II The following facts are either not in dispute or are viewed in the light most favorable to plaintiff, the non-moving party. Plaintiff was employed as a Customer Service Associate at Wawa since on or about October 12, 1988. He worked at multiple locations and for the past six years, was mostly posted at Store # 265 at 1000 Darby Road, Havertown, Pennsylvania. Wawa had previously disciplined plaintiff on multiple occasions for inappropriate conduct during work. On June 28, 2020, he was called to account for having “inappropriate
conversations with associates about other[’s] sexual orientation.” The write-up stated that “within 12 months of the issuance of this performance memo, any further violation of any policy, process, or expectation will result in termination of employment with Wawa, Inc.” The write-up continued “if you are observed speaking about inappropriate topics before 6/24/2021 you will be terminated.” On April 1, 2021, Wawa issued plaintiff another write-up for having “an argument/disagreement in the core customer area in the store.” Wawa characterized it as “written with terminable action” and warned that “any further violation will result in termination from Wawa.” The record also shows that he received an oral warning on September 23,
2021 due to an “incident with a customer” during which he had been “confrontational and extremely hostile” to the customer and other associates. The write-up stated that “further violation of any policy, process, or expectation will result in further disciplinary action, up to and including termination of employment with Wawa, Inc.” Plaintiff acknowledged that he was aware of the write-ups and was disciplined on each occasion. On February 15, 2023, plaintiff had a conversation with his Team Supervisor, Asiah Williams, an African-American woman, and one other employee. Williams reported to Marlysia Seawright, the store’s General Manager, that during their conversation plaintiff stated that he could not be racist due to
his “three black children sitting at home.” He then showed Williams and their coworker a picture of his three black dogs. Plaintiff disputes this characterization of the conversation. Shortly after Williams spoke with Seawright about her interaction with plaintiff, Seawright reached out to Human Resources. On March 2, 2023, approximately two weeks later, Chris Friez of Human Resources directed Seawright to question plaintiff about his behavior with a witness present. On March 3, 2023, Seawright and Samantha Gryzbowski, Assistant General Manager, met with plaintiff to discuss this incident. At the end of this meeting, Seawright orally terminated plaintiff.

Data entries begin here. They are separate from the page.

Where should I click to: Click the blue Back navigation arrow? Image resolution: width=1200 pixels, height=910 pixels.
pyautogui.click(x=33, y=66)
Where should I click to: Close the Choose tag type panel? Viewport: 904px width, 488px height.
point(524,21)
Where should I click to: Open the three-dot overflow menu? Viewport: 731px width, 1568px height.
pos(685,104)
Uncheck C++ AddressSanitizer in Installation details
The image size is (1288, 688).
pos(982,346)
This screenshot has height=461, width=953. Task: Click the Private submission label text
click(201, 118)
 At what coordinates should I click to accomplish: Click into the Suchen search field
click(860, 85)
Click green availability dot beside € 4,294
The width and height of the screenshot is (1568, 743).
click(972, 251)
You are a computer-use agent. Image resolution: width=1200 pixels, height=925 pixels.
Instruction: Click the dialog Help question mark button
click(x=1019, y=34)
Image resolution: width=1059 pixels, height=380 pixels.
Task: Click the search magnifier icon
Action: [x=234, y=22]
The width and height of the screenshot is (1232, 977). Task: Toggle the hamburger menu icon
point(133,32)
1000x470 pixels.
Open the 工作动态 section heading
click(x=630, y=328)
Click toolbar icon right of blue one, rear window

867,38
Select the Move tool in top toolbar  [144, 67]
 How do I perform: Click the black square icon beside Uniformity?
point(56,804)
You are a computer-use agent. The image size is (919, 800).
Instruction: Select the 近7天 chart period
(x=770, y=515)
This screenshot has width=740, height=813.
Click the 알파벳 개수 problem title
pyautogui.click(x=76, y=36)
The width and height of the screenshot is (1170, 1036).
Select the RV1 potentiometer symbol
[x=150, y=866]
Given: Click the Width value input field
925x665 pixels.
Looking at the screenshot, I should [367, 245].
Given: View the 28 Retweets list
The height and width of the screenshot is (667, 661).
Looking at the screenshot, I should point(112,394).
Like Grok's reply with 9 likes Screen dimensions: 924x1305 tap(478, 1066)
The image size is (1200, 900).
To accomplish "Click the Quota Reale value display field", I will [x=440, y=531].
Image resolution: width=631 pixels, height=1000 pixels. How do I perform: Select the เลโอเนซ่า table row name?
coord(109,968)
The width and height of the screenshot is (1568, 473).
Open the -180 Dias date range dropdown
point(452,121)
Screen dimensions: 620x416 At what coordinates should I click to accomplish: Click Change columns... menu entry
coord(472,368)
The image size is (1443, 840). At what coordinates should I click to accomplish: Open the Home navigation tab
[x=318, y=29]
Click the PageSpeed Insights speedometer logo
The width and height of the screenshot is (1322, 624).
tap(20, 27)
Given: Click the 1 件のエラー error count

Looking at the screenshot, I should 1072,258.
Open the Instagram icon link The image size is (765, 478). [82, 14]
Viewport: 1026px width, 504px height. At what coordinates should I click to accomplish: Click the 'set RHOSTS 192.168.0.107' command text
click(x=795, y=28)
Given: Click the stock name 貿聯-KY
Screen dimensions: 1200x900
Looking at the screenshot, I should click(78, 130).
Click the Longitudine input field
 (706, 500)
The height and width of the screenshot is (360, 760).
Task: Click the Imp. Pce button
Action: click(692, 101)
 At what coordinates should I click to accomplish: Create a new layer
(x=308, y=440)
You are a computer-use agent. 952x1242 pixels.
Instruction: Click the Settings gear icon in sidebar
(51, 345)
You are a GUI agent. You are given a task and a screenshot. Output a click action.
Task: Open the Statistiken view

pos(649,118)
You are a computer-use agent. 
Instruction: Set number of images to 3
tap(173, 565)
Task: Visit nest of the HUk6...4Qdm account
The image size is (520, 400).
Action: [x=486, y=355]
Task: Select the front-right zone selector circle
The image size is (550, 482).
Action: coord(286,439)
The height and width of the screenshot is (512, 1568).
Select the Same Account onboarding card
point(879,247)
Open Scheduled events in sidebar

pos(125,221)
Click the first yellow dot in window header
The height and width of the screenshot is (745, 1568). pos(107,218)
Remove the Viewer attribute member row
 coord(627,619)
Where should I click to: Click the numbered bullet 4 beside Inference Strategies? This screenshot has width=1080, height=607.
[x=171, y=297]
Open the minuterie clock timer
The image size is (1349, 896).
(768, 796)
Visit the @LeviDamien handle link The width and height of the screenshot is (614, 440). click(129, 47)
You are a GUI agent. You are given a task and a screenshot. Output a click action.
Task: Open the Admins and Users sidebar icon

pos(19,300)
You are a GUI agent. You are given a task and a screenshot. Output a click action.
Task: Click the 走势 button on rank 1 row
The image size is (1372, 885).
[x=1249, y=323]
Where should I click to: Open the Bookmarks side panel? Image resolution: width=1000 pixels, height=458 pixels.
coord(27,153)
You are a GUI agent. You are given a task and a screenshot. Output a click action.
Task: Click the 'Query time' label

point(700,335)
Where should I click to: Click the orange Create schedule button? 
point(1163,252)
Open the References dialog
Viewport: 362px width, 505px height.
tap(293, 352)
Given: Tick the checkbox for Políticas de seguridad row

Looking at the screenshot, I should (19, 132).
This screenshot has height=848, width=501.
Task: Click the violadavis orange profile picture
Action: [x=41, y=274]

This meeting was not recorded. On March 12, 2023, in response to plaintiff’s request for information in connection with Wawa’s internal conflict resolution process, Seawright wrote that at the meeting, plaintiff admitted that he had stated to Williams “My Facebook friends keep saying I’m racist, how could I possibly be racist when I have three black kids at home,” but that he was “joking.” At his deposition, plaintiff denied making such an admission. According to plaintiff, he said to Williams and his then-co-worker: I have three black Labrador Retrievers and they are like my children. And I also said I did put on Facebook that I have four children. National Sons Day, every year I put – you can look back at my Facebook today – that I put I have four children. My son, Danny, and my three black Labrador Retrievers. That is what I said. In terminating plaintiff, it is undisputed that Seawright stated that “those types of comments are considered discriminatory and would not be tolerated by Wawa, that we as a company stand for diversity and inclusion, and that he was being terminated due to his comments and actions.” Plaintiff agreed in his deposition that he was terminated on the basis of his conversation with Williams on February 15, 2023, but asserts he was “either misunderstood or misinterpreted.” There is no termination letter in the record. Plaintiff appealed his termination under Wawa’s Conflict Resolution Process because he did not “understand how a conversation about my dogs warrants termination after 34 years.” He did not allege that the termination was made on the basis of his race during the internal process. His termination was upheld through two stages. He did not appeal his claim through Wawa’s third and final stage. A claim of racial discrimination is evaluated through a burden-shifting framework set forth in McDonnell Douglas Corp. v. Green, 411 U.S. 792, 802 (1973). First, plaintiff must show a prima facie claim of discrimination. Next, the burden of production shifts to the defendants to articulate a legitimate non-discriminatory reason for the adverse employment action.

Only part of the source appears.